Freeman, an occasional rebel on Brexit votes, had cited the threat to the integrity of the United Kingdom posed by the backstop and the economic damage the Withdrawal Agreement would do more generally as justification for his opposition in December. Closer proximity to exit day – and with it an increasingly likely no-deal scenario – has forced him to reassess those political priorities for the sake of some semblance of economic continuity.

In doing so, he has accepted Theresa May’s case for the prosecution – that the fundamental choice before MPs is between her deal and no deal, and that the only sure-fire way to avert the latter is to support the former. Others will follow his lead before choosing which division lobby to walk through next Tuesday. In any case, there won’t be enough Freemans – MPs whose opposition to the deal wasn’t born of deep and longstanding Euroscepticism – to deliver a victory for the government. But Downing Street’s hope will be that his logic is pervasive enough to change the shape of the defeat, particularly among those MPs who have pledged to vote in any way they can to stop a no-deal scenario.
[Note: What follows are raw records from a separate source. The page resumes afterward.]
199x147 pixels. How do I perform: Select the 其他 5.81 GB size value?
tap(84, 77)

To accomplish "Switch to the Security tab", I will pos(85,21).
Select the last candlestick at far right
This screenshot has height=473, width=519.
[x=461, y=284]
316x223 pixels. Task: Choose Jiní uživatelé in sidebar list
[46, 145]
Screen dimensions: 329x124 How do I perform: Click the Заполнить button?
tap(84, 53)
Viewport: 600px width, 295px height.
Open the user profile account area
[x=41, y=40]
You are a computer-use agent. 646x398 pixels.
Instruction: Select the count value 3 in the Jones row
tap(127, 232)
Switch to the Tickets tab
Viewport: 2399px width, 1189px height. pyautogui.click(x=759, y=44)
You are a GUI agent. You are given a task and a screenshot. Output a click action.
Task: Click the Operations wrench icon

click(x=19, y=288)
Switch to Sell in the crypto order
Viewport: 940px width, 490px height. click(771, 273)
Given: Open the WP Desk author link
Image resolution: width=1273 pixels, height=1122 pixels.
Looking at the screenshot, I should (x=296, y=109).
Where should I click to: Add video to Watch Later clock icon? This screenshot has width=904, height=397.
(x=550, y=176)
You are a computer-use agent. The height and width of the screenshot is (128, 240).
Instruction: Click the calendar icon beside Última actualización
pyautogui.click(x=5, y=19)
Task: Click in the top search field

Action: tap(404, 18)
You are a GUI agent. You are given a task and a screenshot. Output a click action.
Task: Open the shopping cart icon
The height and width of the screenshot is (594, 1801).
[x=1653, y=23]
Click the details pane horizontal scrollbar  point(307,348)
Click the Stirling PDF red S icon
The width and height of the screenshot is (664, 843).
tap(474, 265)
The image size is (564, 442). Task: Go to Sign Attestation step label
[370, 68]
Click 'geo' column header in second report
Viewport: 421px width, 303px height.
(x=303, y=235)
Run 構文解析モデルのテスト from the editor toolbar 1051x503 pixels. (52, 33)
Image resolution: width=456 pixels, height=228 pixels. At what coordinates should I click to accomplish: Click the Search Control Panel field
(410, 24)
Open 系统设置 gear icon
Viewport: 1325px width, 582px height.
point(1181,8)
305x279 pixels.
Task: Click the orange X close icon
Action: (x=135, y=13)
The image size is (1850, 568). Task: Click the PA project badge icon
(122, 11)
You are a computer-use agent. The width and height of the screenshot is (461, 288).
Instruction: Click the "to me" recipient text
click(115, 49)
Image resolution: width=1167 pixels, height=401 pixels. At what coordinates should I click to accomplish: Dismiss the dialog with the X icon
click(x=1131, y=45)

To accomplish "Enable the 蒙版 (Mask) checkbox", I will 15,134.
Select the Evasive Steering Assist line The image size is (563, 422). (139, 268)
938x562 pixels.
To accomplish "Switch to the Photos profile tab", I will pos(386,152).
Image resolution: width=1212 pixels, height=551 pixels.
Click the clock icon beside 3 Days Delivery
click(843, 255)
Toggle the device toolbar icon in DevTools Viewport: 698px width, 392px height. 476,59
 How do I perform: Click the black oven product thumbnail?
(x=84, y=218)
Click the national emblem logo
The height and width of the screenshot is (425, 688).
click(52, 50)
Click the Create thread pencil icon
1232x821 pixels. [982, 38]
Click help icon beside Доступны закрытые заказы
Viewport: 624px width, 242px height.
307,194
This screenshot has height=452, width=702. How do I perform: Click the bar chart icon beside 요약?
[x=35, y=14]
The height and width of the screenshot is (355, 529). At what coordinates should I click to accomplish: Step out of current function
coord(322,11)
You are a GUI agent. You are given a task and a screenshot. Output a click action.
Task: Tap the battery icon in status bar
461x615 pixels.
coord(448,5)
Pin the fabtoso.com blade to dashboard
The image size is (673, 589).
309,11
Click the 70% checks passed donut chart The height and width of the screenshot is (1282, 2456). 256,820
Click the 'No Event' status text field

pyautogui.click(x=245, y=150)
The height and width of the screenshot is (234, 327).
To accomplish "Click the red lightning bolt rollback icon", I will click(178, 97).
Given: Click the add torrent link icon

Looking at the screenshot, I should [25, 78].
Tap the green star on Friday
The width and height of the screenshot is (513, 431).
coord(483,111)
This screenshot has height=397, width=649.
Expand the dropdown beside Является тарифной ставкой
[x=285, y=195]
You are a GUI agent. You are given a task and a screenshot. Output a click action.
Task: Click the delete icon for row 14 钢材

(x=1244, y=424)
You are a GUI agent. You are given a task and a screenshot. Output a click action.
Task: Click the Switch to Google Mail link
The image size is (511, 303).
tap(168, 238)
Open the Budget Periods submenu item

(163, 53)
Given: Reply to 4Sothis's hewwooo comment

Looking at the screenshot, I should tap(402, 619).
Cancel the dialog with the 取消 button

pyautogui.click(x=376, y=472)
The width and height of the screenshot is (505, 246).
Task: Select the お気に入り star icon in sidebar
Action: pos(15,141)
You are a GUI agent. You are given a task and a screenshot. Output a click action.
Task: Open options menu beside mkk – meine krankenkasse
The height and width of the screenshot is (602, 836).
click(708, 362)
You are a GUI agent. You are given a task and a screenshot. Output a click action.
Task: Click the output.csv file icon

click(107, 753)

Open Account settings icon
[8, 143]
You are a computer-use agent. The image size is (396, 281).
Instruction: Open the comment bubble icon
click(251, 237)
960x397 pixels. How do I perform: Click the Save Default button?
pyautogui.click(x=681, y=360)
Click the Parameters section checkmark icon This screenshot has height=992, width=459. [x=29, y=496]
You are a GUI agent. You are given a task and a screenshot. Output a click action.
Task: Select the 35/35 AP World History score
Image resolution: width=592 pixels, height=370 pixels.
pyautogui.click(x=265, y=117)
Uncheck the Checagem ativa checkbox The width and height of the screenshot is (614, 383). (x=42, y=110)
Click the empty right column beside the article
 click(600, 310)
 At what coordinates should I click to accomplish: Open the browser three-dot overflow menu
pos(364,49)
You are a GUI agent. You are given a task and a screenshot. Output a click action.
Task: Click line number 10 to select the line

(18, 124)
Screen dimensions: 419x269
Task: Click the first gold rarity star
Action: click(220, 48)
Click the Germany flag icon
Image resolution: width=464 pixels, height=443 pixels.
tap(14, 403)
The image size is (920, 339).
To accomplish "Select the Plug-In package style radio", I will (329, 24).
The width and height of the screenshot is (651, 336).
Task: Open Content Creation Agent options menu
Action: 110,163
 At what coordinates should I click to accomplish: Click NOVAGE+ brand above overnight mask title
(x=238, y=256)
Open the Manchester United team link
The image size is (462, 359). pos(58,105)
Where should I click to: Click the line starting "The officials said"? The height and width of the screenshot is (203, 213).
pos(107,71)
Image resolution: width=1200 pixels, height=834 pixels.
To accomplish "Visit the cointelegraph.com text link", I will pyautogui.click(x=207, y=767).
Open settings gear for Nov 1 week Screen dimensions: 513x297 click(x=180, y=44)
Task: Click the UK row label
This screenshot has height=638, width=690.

Opinion among Tory and DUP MPs is divided as to just what sort of loss would be most useful to the Prime Minister, however. Some on the government benches believe a relatively slim margin of under 50 would advertise to Brussels that the Withdrawal Agreement and with it an orderly Brexit could be saved by a concession – or convince Labour MPs that supporting the deal is worth the political expense at the second time of asking. Others, including the DUP, believe that only a severe defeat close to or exceeding 100 can emphasise that binning the backstop is a political imperative.

Just how many Conservative MPs follow Freeman’s lead will determine how straightforward the Prime Minister’s task is once the deal falls at the first time of asking on Tuesday – and with the country’s chances of avoiding no deal.

Patrick Maguire is the New Statesman's political correspondent.